Source extract:

At the same time, speed of a compression provided by this Layer is the lowest
(it is necessary to note, that on modern CPU's this restriction is not
appreciable at all). Layer II is potentially capable to provide higher
quality of coding on account of "easier" internal signal processing during
transformation. However, Layer II does not allow to reach so high compression
factors, which may be reached by using Layer III.

Nuances of coding

The technique of audio coding is complex enough and has a set of nuances.
All of them cannot be explained within the framework of one article; however
all the most important should be considered, as almost every user meets with
them when encoding.

Data encoding into MP3 (as well as into WMA and OGG) is performed by blocks:
the coded file is divided on so-called frames of a certain equal length and
each frame is encoded separately and is stored in a target stream. Thus, the
target stream also has frame structure. Each frame can be encoded not on any
bitrate, but only on one of those included in the standard table for MPEG1
Layer 3 (Kbps): 32, 40, 48, 56, 64, 80, 96, 112, 128, 160, 192, 224, 256, 320
(coding on intermediate bitrates is not stipulated by the standard, though it
is possible). Because each frame is processed individually, it is possible to
speak about data compression with constant (CBR) and variable (VBR) bitrate.

CBR (Constant Bitrate) is a way of encoding when all frames are encoded on
identical bitrate. In other words, bitrate of the whole encoded stream
remains constant all along the stream.

VBR (Variable Bit Rate) is a way of encoding when each separate frame is
encoded with its own bitrate, calculated by encoder. The choice of bitrate
for each frame is performed by the encoder according to performed psycho
acoustic analysis.

There is also one more encoding mode - ABR (Average bitrate). Encoding in
this mode (it is true, at least, for MP3 coders) is similar to CBR encoding.
However this encoding is performed on variable bitrate keeping the same
average. Not going into technical details, we shall note that VBR and ABR
encoding is much more flexible and, often, more favorable and qualitative,
rather than in CBR mode.

It is important to note, that ABR, VBR and CBR modes are used also in many
coders rather than MP3.

We shall consider now existing encoding techniques of stereo data stipulated
in MPEG-1 Layer 1, 2, 3 standards. These methods, probably, with some
different interpretations, are valid not only in MPEG, but also in other
codecs.

Dual Channel. This mode is intended for encoding of audio information in two
channels as absolutely independent. In other words, encoding of audio occurs
separately in each channel without tracking dependence of a signal in
channels. As is implied from the name, this mode is mainly intended for
coding of data with two parallel independent channels (for example, speech in
English and German languages), and NOT with two channels carrying stereo
information of sounding. In general, this mode is not recommended to be used
for coding of stereo signal.
Stereo. This mode differs from the Dual Stereo mode in reservoir usage.
Reservoir - is a mechanism that is responsible for assignment of bits for
encoded frames in the target stream. During encoding in stereo mode both
channels are processed using the same reservoir, when in Dual Stereo mode,
the signal is encoded, using independent reservoir for each channel. There
are no other differences between the modes.

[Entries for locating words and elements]

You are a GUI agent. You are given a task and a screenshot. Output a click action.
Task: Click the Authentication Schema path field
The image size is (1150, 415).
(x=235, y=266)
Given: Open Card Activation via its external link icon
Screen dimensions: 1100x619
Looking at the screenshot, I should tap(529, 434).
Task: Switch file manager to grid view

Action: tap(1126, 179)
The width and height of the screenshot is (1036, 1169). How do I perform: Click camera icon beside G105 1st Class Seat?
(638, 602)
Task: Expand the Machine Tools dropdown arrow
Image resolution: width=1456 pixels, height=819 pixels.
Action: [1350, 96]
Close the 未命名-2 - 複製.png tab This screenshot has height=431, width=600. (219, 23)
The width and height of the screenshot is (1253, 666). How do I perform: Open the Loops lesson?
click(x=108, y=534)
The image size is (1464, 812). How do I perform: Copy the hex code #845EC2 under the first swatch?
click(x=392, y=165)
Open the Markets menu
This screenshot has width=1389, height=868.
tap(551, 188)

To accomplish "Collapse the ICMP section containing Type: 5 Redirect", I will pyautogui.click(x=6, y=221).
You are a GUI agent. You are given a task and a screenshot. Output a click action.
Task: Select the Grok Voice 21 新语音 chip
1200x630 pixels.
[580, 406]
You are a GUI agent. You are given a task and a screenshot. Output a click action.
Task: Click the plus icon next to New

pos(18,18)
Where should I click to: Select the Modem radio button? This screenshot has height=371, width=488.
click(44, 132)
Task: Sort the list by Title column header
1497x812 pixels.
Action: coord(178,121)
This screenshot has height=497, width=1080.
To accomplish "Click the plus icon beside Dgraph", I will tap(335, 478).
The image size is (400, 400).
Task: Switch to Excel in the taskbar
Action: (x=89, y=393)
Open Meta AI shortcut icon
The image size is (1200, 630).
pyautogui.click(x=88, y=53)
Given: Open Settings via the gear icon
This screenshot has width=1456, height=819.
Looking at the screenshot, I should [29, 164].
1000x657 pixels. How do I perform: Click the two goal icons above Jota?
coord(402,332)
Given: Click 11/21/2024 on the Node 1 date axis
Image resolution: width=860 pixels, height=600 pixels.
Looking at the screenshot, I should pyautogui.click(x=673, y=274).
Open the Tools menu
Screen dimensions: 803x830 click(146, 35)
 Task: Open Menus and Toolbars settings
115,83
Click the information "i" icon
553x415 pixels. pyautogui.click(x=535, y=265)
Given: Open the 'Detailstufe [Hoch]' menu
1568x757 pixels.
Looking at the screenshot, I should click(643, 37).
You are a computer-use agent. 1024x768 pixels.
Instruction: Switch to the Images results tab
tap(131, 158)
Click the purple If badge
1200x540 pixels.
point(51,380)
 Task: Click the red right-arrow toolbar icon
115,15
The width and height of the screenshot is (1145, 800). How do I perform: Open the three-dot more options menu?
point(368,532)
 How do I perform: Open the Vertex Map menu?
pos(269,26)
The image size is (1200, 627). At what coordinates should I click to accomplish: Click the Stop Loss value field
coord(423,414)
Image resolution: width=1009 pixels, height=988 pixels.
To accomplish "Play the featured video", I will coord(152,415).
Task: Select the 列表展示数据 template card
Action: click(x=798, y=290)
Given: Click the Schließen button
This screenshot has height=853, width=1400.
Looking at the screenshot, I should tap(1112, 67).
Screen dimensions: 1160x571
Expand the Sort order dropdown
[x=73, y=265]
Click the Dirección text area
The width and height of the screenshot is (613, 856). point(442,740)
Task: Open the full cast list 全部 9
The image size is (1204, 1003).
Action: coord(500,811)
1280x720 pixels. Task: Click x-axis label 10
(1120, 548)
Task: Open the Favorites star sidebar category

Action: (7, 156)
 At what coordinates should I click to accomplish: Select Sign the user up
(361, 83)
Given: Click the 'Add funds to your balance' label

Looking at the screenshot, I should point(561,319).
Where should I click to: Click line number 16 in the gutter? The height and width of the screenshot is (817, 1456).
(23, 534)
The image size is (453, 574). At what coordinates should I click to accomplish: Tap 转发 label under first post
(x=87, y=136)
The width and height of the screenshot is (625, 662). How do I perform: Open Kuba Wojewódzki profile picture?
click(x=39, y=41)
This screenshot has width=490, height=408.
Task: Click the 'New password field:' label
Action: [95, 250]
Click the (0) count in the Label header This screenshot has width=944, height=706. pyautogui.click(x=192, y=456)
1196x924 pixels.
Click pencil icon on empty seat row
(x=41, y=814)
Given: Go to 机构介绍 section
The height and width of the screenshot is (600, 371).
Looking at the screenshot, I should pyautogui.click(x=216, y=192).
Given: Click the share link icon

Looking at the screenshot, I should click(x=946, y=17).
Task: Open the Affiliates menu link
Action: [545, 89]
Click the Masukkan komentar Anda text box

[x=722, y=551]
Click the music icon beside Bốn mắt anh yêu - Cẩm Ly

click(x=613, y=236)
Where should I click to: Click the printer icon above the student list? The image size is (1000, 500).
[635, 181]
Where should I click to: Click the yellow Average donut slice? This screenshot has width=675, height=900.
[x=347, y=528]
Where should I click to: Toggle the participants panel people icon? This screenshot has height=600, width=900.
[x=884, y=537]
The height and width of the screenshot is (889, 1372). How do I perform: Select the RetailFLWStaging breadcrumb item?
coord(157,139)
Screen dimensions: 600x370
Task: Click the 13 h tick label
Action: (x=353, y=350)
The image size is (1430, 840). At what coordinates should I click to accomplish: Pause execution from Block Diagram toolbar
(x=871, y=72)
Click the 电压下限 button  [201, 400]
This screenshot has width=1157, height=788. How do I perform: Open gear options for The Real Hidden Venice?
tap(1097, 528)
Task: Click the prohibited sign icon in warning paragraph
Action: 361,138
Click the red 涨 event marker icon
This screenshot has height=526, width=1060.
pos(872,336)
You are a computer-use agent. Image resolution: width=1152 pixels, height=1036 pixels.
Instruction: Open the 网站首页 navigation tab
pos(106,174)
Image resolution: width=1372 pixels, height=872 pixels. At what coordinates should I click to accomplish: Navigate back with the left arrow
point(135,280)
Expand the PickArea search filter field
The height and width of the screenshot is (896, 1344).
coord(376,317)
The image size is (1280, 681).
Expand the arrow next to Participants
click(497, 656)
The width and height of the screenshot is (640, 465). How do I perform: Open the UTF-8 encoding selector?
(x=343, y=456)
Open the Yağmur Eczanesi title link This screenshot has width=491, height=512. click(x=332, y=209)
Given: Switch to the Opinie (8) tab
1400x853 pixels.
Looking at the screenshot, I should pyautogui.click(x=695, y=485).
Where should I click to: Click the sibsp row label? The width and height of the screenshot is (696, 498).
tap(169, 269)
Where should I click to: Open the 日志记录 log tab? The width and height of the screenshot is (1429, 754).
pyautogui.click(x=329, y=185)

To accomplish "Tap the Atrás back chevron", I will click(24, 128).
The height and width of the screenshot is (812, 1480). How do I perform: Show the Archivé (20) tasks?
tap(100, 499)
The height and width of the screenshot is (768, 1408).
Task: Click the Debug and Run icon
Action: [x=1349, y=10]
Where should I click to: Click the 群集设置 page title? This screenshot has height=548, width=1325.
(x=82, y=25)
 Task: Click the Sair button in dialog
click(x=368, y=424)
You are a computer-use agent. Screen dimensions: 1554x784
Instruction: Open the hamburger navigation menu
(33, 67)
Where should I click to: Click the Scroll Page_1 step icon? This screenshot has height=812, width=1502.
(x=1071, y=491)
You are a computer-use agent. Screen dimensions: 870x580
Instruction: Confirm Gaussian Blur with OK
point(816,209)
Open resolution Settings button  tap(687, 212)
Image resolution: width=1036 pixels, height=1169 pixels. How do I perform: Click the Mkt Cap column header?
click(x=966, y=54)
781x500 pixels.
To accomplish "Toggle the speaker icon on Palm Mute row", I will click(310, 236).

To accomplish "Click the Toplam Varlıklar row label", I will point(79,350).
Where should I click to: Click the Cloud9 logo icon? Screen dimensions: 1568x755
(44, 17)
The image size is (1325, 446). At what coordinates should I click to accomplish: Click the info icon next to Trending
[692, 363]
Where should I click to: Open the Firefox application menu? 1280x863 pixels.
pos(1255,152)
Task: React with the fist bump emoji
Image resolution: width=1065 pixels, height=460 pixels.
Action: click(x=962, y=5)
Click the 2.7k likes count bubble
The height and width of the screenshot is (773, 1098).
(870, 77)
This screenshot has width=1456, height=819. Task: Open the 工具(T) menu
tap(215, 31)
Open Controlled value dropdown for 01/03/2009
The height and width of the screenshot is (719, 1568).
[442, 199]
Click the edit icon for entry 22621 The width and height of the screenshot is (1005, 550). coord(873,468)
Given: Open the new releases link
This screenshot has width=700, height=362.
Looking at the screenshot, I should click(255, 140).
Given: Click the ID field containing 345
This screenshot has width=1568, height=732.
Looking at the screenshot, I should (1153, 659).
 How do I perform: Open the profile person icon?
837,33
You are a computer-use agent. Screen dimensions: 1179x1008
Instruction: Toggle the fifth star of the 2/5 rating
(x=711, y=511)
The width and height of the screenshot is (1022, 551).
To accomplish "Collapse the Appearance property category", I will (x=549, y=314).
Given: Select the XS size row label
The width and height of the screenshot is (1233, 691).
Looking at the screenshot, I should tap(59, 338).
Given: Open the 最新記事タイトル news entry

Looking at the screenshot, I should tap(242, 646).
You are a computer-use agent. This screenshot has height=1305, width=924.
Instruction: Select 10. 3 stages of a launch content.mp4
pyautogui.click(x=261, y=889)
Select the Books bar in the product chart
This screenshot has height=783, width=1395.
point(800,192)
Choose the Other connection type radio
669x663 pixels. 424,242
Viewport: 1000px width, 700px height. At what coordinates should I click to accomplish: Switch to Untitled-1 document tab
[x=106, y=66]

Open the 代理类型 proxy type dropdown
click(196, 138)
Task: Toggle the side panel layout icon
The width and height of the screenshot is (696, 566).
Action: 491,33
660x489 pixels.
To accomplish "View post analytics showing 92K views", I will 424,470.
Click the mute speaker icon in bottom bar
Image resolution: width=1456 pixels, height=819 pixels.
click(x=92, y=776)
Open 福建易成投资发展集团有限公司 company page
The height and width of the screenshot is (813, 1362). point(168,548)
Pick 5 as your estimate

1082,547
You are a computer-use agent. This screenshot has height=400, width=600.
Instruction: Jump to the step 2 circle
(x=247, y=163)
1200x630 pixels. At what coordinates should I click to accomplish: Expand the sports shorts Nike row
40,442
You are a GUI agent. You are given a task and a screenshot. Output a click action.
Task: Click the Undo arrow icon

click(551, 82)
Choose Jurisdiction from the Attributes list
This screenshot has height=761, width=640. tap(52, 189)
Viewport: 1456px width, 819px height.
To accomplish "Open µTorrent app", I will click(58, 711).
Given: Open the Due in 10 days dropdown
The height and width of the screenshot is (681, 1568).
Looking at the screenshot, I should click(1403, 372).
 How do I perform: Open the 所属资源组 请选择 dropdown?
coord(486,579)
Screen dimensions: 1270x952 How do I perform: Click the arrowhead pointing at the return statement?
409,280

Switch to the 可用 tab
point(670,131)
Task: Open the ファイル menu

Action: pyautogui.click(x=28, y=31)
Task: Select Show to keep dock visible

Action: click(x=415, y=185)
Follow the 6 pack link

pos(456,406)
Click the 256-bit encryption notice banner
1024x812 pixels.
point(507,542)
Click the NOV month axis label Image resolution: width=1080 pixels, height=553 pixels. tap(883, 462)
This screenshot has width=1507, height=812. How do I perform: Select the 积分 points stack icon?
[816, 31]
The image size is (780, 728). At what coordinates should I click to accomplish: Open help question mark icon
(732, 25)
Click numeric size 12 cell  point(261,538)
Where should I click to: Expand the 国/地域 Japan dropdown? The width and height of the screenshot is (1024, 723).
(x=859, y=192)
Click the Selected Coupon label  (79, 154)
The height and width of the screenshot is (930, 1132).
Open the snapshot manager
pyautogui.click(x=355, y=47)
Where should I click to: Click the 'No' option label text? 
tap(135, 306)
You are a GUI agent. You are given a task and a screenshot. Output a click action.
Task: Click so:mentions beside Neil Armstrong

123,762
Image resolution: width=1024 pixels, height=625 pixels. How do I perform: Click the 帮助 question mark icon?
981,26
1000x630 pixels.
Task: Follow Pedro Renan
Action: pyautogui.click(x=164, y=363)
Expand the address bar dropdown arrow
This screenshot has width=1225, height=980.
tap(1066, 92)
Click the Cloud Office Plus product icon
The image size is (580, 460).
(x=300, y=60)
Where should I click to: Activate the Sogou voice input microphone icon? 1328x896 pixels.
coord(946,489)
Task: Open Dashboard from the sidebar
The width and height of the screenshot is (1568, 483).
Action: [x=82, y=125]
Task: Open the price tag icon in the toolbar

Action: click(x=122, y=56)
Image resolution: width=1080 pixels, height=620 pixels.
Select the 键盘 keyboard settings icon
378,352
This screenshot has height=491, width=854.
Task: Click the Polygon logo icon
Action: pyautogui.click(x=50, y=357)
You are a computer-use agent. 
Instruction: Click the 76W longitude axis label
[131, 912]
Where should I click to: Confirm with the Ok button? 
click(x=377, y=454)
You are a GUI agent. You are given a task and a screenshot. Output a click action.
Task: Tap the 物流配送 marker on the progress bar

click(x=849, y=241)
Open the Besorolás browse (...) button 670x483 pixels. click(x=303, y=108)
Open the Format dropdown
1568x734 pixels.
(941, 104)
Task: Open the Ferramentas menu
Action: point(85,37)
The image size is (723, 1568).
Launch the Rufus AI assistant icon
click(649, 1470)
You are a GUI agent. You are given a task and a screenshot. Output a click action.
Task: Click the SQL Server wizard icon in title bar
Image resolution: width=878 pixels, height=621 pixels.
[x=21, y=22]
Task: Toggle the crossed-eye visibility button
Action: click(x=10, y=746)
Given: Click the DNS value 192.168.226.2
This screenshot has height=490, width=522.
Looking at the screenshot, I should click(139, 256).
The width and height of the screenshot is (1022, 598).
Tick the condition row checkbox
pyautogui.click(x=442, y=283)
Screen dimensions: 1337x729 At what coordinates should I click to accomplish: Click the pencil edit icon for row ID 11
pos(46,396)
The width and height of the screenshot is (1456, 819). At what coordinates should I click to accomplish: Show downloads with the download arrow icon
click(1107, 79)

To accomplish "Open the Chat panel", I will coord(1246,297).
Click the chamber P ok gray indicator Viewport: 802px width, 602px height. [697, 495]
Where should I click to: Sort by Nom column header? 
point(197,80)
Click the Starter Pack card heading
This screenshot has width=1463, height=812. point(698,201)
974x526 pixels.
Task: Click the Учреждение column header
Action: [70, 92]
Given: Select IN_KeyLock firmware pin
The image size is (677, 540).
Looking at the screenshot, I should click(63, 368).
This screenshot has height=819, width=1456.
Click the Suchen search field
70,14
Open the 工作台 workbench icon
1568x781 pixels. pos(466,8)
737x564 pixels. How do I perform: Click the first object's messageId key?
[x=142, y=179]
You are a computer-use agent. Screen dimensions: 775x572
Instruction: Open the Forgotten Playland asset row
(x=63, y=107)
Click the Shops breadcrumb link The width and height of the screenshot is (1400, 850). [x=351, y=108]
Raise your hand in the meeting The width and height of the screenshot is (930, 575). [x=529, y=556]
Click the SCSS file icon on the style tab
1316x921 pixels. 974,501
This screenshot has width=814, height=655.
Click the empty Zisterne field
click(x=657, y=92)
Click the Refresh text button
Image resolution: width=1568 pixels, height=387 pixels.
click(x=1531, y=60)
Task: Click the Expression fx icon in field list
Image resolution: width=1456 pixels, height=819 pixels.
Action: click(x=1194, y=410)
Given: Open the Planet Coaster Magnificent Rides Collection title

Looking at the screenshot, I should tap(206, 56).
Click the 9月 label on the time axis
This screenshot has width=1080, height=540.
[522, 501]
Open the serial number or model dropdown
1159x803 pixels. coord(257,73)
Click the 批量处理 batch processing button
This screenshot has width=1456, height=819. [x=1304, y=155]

Goal: In the MP3 encoding excerpt, what is the basis on which the encoder picks the bitrate for each frame in VBR mode?

Final result: The encoder chooses each frame's bitrate according to the psychoacoustic analysis it performs.